Changing the scale of the outcome changes the parallel trends assumption. The most common transformation is to use the natural log.
E.g., \(\log(Y_{it}) = \alpha_i + \gamma_t + \theta I(X_{it}=1) + \epsilon_{it}\)
Changes parallel trends assumption to:
\[ \begin{aligned} E[\color{purple}{\log Y_{11}(0) - \log Y_{10}(0)}] &= E[\color{darkgreen}{\log Y_{01}(0) - \log Y_{00}(0)}] \\ E \left[ \log \left( \color{purple}{\frac{Y_{11}(0)}{Y_{10}(0)}} \right) \right] &= E \left[ \log \left( \color{darkgreen}{\frac{Y_{01}(0)}{Y_{00}(0)}} \right) \right] \end{aligned} \]
Caution
Only one scale can actually have parallel trends
This changes the estimand (e.g., additive -> multiplicative)
See Kahn-Lang and Lang (2020) for more considerations and Feng and Bilinski (2024) for examples of different scales/specifications.
Incorporating covariates makes the parallel trends assumption conditional on those covariates.
E.g., \(Y_{it} = \alpha_i + \gamma_t + \theta I(X_{it}=1) + \beta Z_{i} + \epsilon_{it}\)

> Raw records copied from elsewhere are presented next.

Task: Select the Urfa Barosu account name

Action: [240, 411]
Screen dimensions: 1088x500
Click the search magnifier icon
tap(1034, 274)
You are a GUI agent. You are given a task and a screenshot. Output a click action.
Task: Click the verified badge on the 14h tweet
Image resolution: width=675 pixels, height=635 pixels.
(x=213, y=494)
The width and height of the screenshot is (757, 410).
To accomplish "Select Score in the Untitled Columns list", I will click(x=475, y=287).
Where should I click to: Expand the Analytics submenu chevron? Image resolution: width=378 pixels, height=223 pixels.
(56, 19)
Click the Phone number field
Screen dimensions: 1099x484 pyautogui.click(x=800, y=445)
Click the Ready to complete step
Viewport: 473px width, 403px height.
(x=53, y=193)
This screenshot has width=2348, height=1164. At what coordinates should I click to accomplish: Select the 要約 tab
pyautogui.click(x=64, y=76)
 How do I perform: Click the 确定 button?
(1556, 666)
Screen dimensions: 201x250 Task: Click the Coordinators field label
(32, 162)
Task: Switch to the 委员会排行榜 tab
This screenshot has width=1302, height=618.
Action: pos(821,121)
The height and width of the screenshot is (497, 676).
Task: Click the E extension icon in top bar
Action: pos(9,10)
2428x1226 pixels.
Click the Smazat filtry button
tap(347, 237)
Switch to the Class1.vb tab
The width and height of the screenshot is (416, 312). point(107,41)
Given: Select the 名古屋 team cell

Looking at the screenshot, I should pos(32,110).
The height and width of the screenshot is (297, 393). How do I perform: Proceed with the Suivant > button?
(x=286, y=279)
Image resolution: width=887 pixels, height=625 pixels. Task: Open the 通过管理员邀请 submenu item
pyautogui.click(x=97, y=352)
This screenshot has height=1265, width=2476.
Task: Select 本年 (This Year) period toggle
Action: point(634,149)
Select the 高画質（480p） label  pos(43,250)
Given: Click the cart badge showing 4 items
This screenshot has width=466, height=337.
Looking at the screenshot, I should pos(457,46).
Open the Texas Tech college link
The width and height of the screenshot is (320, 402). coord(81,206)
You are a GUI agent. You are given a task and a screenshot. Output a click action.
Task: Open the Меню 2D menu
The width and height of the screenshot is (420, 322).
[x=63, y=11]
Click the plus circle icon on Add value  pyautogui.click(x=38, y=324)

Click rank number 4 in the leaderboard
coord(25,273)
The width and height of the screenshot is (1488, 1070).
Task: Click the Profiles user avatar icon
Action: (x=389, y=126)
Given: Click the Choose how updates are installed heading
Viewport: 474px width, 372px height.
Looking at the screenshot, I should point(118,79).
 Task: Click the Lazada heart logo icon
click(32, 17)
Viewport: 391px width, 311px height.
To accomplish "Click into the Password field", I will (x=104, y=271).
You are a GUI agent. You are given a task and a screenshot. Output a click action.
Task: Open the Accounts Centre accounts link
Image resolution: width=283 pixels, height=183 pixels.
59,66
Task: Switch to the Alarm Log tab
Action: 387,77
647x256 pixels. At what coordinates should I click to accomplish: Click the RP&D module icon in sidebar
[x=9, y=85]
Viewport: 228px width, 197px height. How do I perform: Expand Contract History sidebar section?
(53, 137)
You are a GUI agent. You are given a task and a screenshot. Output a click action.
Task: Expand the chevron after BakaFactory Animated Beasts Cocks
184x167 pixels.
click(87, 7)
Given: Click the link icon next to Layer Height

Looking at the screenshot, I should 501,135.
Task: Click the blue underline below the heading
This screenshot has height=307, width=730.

Changes parallel trends assumption to:
\[ E[\color{purple}{Y_{11}(0) - Y_{10}(0)} ~ | ~ Z_1] = E[\color{darkgreen}{Y_{01}(0) - Y_{00}(0)} ~ | ~ Z_0] \]
Caution
This makes the parallel trends assumption more complex to consider and requires modeling covariates
This changes the estimand and assumes the effect is homogeneous across covariates
See Caetano and Callaway (2023) for issues that arise with time-varying covariates.